[Start of Attachment]
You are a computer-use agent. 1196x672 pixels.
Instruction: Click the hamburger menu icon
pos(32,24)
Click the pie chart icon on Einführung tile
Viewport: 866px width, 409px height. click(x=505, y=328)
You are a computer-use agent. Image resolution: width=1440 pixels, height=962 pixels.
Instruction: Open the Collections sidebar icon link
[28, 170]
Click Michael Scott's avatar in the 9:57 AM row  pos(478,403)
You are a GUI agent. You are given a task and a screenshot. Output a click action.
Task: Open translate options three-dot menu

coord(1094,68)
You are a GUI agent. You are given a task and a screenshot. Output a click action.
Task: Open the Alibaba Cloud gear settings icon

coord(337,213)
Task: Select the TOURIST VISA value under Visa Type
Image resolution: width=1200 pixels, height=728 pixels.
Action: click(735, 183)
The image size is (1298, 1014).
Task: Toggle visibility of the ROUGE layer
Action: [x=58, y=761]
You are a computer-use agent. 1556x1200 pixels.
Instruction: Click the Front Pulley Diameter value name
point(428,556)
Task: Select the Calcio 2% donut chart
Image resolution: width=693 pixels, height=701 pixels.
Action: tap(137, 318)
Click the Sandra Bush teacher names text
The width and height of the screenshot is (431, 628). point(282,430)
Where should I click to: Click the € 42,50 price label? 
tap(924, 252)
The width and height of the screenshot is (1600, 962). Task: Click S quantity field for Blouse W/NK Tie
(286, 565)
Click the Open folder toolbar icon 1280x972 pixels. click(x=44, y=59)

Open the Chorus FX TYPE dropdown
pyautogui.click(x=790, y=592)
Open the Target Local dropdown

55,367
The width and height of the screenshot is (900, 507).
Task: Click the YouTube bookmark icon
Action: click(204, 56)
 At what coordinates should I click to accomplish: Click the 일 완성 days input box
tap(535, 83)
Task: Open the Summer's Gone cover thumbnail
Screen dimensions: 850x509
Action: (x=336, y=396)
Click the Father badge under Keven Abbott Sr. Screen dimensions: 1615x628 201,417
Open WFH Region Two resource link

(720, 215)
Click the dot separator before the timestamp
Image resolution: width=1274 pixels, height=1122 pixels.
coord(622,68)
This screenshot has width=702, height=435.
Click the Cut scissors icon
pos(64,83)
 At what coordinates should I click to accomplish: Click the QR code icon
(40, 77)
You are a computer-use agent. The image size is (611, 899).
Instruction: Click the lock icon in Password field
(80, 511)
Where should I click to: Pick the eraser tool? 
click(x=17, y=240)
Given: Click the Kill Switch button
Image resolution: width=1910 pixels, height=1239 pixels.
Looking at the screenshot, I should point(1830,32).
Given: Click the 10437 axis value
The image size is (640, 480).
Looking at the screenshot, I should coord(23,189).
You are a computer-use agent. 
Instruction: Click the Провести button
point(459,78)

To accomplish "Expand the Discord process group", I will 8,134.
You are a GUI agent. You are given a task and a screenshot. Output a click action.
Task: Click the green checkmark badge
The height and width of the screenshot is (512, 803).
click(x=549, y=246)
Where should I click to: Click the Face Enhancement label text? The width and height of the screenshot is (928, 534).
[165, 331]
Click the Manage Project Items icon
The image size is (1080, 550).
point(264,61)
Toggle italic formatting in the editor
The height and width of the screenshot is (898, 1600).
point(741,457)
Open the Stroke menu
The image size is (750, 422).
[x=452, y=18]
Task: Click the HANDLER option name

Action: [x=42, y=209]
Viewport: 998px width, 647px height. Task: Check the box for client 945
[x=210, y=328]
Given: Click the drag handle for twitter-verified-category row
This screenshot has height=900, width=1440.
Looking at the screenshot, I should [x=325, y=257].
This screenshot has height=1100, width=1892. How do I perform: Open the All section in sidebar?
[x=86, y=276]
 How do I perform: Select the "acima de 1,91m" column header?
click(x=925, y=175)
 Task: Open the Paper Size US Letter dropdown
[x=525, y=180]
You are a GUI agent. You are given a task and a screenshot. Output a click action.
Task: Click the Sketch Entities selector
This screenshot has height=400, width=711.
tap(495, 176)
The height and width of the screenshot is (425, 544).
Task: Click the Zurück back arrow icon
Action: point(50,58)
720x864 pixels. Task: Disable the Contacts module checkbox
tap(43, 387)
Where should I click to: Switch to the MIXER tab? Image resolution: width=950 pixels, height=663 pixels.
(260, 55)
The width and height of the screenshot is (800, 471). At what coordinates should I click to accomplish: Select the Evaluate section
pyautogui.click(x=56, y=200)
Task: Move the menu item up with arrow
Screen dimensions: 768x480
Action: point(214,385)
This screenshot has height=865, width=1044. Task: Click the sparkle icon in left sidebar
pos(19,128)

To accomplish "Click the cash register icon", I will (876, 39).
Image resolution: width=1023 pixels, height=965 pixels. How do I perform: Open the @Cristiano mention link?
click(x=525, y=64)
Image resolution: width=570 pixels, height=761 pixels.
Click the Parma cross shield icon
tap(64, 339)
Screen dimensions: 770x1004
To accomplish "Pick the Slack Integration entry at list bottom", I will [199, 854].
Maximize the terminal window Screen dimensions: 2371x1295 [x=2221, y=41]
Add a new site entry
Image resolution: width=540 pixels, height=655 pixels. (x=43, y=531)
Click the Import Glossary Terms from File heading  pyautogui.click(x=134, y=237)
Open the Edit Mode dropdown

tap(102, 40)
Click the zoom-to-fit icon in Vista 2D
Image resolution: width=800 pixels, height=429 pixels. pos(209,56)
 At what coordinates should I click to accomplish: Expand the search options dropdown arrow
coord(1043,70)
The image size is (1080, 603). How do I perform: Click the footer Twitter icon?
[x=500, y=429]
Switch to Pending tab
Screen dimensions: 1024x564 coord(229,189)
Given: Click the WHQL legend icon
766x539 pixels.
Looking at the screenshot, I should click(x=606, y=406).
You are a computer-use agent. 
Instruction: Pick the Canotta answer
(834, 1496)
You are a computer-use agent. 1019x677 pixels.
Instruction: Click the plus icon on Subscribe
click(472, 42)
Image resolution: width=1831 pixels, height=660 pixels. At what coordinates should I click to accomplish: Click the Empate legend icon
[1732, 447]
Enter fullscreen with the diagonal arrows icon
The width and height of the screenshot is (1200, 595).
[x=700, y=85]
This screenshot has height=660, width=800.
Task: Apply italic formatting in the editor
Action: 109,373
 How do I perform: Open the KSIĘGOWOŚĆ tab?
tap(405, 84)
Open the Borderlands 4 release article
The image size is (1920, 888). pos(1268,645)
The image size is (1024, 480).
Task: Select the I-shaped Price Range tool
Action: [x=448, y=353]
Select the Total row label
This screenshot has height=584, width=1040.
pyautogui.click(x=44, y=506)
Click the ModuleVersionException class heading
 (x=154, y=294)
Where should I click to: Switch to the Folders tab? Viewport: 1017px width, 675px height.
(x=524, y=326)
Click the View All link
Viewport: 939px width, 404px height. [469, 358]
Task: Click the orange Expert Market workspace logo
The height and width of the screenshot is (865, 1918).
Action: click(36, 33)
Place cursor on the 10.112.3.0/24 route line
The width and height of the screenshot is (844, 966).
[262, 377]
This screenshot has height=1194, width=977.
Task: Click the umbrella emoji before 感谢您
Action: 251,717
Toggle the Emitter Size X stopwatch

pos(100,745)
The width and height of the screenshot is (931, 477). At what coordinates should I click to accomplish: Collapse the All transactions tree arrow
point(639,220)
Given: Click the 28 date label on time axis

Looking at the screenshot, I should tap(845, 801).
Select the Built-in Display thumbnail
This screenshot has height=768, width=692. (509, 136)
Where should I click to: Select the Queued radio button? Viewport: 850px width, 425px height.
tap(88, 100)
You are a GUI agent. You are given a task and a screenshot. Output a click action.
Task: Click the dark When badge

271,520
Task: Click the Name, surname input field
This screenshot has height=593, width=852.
[End of Attachment]
_Required action:_
Copy out every line from the material above in which the word "computer" appears.

_Solved problem:_
You are a computer-use agent. 1196x672 pixels.
You are a computer-use agent. Image resolution: width=1440 pixels, height=962 pixels.
You are a computer-use agent. 1556x1200 pixels.
You are a computer-use agent. The image size is (611, 899).
You are a computer-use agent. 
You are a computer-use agent. 
You are a computer-use agent. 1019x677 pixels.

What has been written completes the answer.